The following table reports the average deer population in a total area of 7,417 square miles over a span of twelve years.
Year 2000 2003 2006 2009 2012
average deer population per square mile 23 19 18 17 15
In the year 2000, prior to hunting season, it was reported that an area of 7,417 square miles contained an average deer population of approximately 23 deer per square mile. Which of the following statements best describes the change in the deer population shown on the table?
A) The deer population density has stayed unchanged since 2003
B) There was an increase in the number of deer between 2000 and 2009
C) There was an approximate 35% decrease in the deer population density between the year 2000 and 2012
D) Between 2003 and 2009 there was an increase of 2 deer per square mile

Answer

**step1** Understanding the problem

The problem asks us to analyze the provided table, which shows the average deer population per square mile over several years. We need to determine which of the given statements accurately describes the change in the deer population density.

**step2** Analyzing Option A

Option A states: "The deer population density has stayed unchanged since 2003".
Let's look at the data from 2003 onwards:
- In 2003, the population density was 19 deer per square mile.
- In 2006, the population density was 18 deer per square mile.
- In 2009, the population density was 17 deer per square mile.
- In 2012, the population density was 15 deer per square mile.
Since the numbers (19, 18, 17, 15) are different, the deer population density has not stayed unchanged; it has decreased. Therefore, Option A is false.

**step3** Analyzing Option B

Option B states: "There was an increase in the number of deer between 2000 and 2009".
Let's look at the data for 2000 and 2009:
- In 2000, the population density was 23 deer per square mile.
- In 2009, the population density was 17 deer per square mile.
Since 17 is less than 23, there was a decrease, not an increase, in the deer population density between 2000 and 2009. Therefore, Option B is false.

**step4** Analyzing Option C

Option C states: "There was an approximate 35% decrease in the deer population density between the year 2000 and 2012".
Let's look at the data for 2000 and 2012:
- In 2000, the population density was 23 deer per square mile.
- In 2012, the population density was 15 deer per square mile.
First, calculate the decrease in population density:
$$23 - 15 = 8$$ deer per square mile.
Next, calculate the percentage decrease. To do this, we divide the decrease by the original population density (in 2000) and multiply by 100%.
$$\frac{8}{23} \times 100\%$$
To estimate this percentage, we can perform the division:
$$8 \div 23 \approx 0.3478$$
Now, convert this decimal to a percentage:
$$0.3478 \times 100\% = 34.78\%$$
Rounding 34.78% to the nearest whole number gives 35%. Therefore, there was an approximate 35% decrease in the deer population density between the year 2000 and 2012. Option C is true.

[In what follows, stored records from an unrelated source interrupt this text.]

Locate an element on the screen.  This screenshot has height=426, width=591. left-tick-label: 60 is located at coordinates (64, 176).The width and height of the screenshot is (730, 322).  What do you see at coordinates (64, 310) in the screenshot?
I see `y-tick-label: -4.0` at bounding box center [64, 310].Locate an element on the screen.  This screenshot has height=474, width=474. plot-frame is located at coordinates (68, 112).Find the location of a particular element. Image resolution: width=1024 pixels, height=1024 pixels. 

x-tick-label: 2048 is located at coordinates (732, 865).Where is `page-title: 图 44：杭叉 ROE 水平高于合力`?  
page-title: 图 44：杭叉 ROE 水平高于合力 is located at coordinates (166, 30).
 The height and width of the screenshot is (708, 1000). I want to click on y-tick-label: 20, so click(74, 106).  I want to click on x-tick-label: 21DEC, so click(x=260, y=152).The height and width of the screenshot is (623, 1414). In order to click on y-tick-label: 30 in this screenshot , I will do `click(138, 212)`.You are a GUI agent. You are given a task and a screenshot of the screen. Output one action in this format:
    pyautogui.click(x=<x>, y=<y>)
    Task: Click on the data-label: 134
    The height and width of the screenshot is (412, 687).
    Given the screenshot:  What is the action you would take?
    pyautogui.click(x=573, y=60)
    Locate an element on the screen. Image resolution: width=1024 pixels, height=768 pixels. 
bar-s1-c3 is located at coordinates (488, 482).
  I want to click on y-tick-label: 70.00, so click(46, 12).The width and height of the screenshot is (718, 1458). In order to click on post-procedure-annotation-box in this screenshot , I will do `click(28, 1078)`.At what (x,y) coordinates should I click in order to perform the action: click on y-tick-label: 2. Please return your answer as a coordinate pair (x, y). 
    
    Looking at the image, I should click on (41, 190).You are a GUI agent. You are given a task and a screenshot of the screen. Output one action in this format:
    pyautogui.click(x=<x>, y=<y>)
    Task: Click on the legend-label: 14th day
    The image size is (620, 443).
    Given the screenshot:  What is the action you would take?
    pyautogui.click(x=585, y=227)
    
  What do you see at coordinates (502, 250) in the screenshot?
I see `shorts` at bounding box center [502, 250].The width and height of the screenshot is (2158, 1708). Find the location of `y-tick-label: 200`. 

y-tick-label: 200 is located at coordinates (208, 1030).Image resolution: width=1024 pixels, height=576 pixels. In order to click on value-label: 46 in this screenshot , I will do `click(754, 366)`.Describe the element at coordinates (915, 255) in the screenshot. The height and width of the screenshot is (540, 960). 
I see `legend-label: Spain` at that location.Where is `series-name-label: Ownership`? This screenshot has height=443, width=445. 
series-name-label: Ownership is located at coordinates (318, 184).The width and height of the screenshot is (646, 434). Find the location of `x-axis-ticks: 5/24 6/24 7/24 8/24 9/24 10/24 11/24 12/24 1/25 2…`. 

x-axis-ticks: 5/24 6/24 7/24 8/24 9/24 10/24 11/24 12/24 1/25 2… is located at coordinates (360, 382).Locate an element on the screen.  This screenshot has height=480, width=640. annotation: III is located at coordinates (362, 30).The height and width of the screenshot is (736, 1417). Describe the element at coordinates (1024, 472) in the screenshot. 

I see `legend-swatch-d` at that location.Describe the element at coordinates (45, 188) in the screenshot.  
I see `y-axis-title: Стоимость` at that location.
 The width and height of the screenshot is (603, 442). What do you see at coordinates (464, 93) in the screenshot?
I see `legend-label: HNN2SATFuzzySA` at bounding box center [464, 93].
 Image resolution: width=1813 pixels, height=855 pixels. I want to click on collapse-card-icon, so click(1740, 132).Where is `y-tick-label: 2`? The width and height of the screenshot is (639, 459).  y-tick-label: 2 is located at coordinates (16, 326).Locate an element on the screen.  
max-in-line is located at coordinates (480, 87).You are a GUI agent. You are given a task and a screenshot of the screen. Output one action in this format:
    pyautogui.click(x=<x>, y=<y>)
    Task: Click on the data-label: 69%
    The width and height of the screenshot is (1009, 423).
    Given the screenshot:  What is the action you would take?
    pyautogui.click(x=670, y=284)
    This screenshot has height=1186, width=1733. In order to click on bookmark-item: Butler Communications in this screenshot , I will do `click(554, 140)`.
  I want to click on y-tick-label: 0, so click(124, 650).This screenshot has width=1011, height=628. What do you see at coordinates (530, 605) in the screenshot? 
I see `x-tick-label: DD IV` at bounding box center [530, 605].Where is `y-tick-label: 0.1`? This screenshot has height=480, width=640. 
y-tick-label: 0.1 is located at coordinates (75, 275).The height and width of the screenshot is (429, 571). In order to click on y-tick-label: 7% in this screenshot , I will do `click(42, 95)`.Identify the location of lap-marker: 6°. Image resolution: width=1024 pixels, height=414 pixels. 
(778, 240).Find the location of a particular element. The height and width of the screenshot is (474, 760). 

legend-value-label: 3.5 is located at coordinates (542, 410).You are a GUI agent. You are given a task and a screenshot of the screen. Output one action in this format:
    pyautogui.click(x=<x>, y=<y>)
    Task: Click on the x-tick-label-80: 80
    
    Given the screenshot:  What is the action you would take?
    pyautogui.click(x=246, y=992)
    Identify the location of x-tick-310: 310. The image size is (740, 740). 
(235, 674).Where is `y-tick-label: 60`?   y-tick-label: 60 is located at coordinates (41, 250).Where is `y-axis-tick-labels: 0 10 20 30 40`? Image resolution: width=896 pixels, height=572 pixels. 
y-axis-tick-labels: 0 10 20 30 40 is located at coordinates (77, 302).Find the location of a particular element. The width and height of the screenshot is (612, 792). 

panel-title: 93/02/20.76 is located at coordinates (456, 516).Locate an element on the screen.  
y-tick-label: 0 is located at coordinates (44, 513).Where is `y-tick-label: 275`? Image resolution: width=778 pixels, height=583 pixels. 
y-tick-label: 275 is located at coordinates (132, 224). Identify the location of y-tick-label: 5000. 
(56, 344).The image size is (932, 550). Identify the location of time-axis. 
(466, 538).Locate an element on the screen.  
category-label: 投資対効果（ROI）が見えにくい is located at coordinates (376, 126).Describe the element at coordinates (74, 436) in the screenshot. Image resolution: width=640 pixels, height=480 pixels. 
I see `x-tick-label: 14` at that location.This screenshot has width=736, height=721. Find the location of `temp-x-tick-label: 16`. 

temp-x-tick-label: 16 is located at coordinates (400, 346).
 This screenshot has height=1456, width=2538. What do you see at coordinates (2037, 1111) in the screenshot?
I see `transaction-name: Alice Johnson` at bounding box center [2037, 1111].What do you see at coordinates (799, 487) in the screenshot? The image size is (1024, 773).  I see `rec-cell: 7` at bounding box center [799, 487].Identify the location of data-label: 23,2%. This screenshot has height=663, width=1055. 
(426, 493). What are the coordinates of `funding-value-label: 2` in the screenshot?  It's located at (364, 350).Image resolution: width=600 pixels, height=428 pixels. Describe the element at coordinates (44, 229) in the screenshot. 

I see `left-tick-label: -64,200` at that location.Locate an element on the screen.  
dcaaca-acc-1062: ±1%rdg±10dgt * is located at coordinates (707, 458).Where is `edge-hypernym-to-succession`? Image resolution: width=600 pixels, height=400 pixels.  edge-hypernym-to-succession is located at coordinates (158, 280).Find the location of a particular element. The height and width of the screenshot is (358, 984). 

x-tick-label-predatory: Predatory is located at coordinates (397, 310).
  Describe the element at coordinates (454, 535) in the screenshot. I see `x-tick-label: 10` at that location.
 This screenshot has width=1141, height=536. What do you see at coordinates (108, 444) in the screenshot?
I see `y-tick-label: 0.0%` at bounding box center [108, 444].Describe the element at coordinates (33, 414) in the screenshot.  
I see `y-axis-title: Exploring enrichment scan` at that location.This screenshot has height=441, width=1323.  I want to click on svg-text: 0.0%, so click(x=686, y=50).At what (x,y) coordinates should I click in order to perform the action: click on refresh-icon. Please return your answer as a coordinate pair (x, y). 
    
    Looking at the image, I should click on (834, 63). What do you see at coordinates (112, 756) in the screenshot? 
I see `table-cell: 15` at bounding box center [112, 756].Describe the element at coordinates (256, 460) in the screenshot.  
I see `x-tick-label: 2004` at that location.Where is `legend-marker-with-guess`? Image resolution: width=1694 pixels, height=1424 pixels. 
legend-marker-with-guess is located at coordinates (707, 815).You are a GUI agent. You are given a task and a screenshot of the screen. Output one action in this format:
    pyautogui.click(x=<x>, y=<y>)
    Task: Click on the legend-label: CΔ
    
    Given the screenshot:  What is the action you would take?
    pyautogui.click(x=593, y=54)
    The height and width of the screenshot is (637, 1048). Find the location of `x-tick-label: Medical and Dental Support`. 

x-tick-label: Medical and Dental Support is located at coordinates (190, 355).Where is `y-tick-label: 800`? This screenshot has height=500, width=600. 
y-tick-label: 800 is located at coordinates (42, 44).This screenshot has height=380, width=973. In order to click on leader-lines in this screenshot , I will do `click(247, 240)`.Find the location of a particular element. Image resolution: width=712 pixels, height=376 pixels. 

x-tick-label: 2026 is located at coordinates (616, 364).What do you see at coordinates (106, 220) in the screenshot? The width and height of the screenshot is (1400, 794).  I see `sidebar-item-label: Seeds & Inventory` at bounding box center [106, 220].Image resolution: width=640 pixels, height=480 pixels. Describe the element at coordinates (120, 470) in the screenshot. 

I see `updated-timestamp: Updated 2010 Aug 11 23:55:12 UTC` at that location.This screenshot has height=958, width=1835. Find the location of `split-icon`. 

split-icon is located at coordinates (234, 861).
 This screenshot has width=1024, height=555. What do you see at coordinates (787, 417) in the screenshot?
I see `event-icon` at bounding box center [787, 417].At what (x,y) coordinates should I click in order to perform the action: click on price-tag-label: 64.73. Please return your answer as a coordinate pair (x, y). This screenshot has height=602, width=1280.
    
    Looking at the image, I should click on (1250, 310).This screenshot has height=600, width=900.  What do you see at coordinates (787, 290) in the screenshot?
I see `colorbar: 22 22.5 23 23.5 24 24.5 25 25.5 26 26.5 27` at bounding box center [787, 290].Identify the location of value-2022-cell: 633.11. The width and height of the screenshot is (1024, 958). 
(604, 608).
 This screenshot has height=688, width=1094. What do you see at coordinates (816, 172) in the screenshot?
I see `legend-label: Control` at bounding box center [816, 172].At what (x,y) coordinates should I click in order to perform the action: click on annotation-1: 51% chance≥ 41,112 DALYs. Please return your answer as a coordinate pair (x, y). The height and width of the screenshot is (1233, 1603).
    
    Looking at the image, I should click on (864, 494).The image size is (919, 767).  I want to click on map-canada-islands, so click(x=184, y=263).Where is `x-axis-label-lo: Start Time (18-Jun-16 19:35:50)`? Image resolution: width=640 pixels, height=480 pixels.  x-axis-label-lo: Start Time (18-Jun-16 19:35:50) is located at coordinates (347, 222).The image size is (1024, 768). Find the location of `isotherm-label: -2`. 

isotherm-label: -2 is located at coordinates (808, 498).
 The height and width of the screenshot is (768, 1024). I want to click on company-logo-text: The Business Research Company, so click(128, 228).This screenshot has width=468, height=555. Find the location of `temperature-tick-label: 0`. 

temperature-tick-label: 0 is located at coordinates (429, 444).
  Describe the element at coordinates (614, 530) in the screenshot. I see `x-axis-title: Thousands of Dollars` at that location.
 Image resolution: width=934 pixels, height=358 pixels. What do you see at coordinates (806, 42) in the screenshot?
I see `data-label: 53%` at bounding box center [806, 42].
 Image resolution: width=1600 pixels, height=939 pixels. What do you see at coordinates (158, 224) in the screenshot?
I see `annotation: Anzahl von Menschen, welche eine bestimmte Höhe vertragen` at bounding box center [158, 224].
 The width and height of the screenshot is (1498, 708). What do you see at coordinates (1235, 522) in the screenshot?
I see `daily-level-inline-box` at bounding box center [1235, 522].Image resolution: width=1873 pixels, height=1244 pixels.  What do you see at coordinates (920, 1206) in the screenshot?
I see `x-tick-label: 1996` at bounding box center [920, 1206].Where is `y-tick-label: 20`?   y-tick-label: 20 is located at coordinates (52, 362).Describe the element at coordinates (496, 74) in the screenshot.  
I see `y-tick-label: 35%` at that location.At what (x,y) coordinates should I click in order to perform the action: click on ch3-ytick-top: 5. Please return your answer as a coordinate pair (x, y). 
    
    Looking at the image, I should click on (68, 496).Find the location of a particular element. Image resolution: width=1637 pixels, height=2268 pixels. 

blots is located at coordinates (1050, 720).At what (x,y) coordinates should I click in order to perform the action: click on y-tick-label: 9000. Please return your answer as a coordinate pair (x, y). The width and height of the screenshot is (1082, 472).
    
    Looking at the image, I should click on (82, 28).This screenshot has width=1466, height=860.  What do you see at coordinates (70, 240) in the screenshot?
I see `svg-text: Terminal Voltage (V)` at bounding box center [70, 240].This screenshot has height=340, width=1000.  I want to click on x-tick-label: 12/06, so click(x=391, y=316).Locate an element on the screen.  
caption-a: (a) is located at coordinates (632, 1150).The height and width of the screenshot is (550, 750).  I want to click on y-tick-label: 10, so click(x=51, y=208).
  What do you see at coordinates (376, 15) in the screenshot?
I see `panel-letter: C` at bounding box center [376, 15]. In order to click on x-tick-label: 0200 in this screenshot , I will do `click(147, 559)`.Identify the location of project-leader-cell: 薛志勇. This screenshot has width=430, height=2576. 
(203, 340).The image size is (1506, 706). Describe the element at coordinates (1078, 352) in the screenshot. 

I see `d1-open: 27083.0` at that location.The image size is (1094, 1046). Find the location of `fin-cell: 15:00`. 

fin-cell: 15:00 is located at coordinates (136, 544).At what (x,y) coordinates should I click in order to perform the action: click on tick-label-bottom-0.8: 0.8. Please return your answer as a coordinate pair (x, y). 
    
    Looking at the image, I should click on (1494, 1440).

**step5** Analyzing Option D

Option D states: "Between 2003 and 2009 there was an increase of 2 deer per square mile".
Let's look at the data for 2003 and 2009:
- In 2003, the population density was 19 deer per square mile.
- In 2009, the population density was 17 deer per square mile.
The change in population density is:
$$17 - 19 = -2$$ deer per square mile.
This represents a decrease of 2 deer per square mile, not an increase. Therefore, Option D is false.

**step6** Conclusion

Based on the analysis of all options, only Option C is true. It accurately describes the change in deer population density between 2000 and 2012.